I would like to reply specifically to some of the points that have been raised by the hon. Member for Mid-Bedfordshire (Mr. Sayeed), but first I shall deal with the concerns about incineration raised by the hon. Member for Bexhill and Battle (Gregory Barker). I quite understand that if there is an application for an incinerator and a landfill site in his constituency, his constituents are bound to be concerned. As we have already discussed, incineration and landfill are not exactly popular measures. They are the kind of provisions that everyone understands we must have, but that everyone wants in some other place. The hon. Gentleman is right to say that the way to reduce this problem is to concentrate on the waste hierarchy, on minimisation and on re-use and recycling. He is wrong, however, to say that there are no financial instruments in place to encourage that. The way in which we have re-allocated landfill tax credits through the waste minimisation fund is among a range of measures that have brought about changes in relation to the minimisation of waste. We hope to see further progress in that direction.
Mr. Gummer : Could not the Minister have done much more had the Chancellor not made sure that increases in the landfill tax did not count towards the Minister's environmental aims? Will he have a word with the Chancellor about stealing this money from the environment to pay for other things?
The hon. Member for Mid-Bedfordshire asked about fines. Subject to developing an acceptable system for applying this, the Government will recycle back to local authorities any civil penalties that are incurred as a result of a failure to meet the targets set in the Bill. There will, therefore, be a recycling of money. I hope that answers the hon. Gentleman's question.

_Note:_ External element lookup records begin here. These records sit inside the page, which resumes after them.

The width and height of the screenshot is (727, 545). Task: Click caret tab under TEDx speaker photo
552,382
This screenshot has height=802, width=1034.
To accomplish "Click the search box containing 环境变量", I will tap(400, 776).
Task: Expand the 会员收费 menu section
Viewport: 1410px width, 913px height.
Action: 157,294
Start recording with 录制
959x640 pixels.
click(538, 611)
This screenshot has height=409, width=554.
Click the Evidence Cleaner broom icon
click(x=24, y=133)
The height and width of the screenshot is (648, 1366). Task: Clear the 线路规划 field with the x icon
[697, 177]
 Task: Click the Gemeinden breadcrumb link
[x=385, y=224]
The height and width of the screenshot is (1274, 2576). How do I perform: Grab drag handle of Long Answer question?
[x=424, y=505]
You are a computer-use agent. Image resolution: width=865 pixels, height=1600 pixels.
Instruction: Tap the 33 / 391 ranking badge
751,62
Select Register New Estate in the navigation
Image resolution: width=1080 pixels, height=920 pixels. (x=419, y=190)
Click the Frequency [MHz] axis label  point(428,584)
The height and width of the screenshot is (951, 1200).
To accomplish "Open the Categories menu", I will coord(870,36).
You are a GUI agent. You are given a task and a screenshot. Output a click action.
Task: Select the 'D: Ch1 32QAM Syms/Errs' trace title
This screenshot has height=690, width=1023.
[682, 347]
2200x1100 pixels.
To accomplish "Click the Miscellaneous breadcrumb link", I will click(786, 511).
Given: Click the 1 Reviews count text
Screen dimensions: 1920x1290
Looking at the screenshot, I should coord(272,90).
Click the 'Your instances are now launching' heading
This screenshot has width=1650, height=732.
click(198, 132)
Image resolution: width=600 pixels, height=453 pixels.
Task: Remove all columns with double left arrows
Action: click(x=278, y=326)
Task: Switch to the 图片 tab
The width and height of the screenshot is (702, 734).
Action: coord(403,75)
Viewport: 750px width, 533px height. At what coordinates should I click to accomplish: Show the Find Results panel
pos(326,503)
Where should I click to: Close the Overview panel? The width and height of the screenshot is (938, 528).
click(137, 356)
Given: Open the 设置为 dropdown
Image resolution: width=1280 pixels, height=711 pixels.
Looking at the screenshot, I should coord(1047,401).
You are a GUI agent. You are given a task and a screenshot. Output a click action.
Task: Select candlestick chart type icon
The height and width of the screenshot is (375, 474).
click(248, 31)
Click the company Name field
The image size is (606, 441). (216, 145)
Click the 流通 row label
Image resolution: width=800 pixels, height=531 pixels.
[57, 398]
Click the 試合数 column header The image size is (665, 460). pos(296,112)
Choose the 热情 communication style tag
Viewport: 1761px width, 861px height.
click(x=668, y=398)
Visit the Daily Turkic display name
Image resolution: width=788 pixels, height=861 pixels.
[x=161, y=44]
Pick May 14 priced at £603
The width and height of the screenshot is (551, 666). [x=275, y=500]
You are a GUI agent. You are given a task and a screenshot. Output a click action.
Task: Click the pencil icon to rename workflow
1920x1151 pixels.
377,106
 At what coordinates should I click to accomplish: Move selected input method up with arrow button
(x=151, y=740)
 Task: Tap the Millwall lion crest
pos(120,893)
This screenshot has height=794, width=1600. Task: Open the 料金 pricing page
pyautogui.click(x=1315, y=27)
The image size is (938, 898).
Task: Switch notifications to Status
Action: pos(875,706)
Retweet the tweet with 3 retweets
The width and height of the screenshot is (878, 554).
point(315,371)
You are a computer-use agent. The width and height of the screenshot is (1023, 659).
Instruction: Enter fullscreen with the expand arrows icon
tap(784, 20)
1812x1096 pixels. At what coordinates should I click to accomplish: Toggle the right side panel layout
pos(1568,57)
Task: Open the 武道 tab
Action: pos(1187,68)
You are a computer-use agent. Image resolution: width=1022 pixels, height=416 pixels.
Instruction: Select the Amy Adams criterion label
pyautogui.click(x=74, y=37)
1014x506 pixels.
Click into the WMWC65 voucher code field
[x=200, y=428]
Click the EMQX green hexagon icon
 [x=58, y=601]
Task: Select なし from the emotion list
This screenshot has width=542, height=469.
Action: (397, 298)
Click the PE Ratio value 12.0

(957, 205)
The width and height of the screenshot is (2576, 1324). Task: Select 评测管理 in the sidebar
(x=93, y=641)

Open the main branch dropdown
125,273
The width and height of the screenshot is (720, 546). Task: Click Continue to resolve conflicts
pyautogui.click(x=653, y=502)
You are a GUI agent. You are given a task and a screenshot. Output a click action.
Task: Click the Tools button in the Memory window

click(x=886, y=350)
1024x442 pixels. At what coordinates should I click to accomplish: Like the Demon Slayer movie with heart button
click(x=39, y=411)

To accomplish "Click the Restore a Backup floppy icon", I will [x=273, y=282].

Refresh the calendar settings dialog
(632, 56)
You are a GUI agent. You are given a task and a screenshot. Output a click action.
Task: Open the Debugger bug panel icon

The hon. Member for Lewes (Norman Baker) made a constructive speech, and I take the points that he made. We need to take a holistic approach to all these issues. I understand his point about printer cartridges, an issue that has come up a few times. One of the problems involved in applying the WEEE directive to printer cartridges is that they are not classified as electrical equipment. There might, however, be other ways of dealing with the issue in terms of European directives. Discussions are under way, and I am not unsympathetic to his point. If we can make some progress on this, I would be only too happy to do so.
I was a bit disappointed by the contribution from the hon. Member for Leominster (Mr. Wiggin), who has been a diligent member of the Committee and Opposition spokesperson, along with the hon. Member for Lewes. He has generally been constructive and approached the issues in a useful way. I have to say that I think that the hon. Member for Lewes was a little evasive on the incineration issue, but we will not go too far down that road now, as we are in constructive mode at the moment.
I say sincerely to hon. Members who talk about wrapping everything up into one Bill that I genuinely understand the logic in what they are saying, but there are serious practical issues that I would ask them to consider. Much as I enjoyed my discussions with Opposition Members in Committee, their proposal to wrap up in one Bill the various packaging directives, the landfill measures that we are dealing with here, and all the other work streams that I have emphasised are in progress would produce a Bill that would put the "Encyclopaedia Britannica" in the shade and would lock us up in Committee together for the next two years. Much as I enjoyed our discussion, there is a limit, and there is also the practical issue of how to scrutinise particular issues. We have approached the various directives in different ways at different times, so that they gain the proper scrutiny that they deserve.